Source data
···

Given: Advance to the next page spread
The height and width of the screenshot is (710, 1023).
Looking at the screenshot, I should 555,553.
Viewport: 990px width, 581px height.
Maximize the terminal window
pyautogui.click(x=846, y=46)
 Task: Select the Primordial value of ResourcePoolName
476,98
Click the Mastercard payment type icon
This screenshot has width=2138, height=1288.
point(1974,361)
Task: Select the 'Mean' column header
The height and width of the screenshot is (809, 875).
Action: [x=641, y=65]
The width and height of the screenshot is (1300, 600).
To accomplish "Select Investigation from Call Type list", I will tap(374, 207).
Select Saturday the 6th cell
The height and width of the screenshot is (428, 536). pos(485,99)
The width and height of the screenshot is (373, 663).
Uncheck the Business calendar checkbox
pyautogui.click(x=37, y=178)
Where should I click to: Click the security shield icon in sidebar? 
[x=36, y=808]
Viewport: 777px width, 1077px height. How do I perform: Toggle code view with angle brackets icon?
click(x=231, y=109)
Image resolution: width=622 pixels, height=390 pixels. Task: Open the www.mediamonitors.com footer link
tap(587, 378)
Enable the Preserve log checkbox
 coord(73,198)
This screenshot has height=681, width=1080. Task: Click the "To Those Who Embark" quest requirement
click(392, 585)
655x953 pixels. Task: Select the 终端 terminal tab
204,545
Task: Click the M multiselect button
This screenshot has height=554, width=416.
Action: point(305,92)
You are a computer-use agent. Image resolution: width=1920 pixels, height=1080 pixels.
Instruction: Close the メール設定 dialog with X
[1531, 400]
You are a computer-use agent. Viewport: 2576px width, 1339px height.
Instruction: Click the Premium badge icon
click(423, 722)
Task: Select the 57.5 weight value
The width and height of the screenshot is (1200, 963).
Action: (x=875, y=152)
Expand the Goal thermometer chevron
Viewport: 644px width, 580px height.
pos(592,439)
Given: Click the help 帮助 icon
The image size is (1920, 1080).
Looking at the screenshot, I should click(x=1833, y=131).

···

Pull out each line of the entries above that contains the string "This". Treat the match as case-sensitive.

(Output below)
This screenshot has width=2138, height=1288.
This screenshot has height=681, width=1080. Task: Click the "To Those Who Embark" quest requirement
This screenshot has height=554, width=416.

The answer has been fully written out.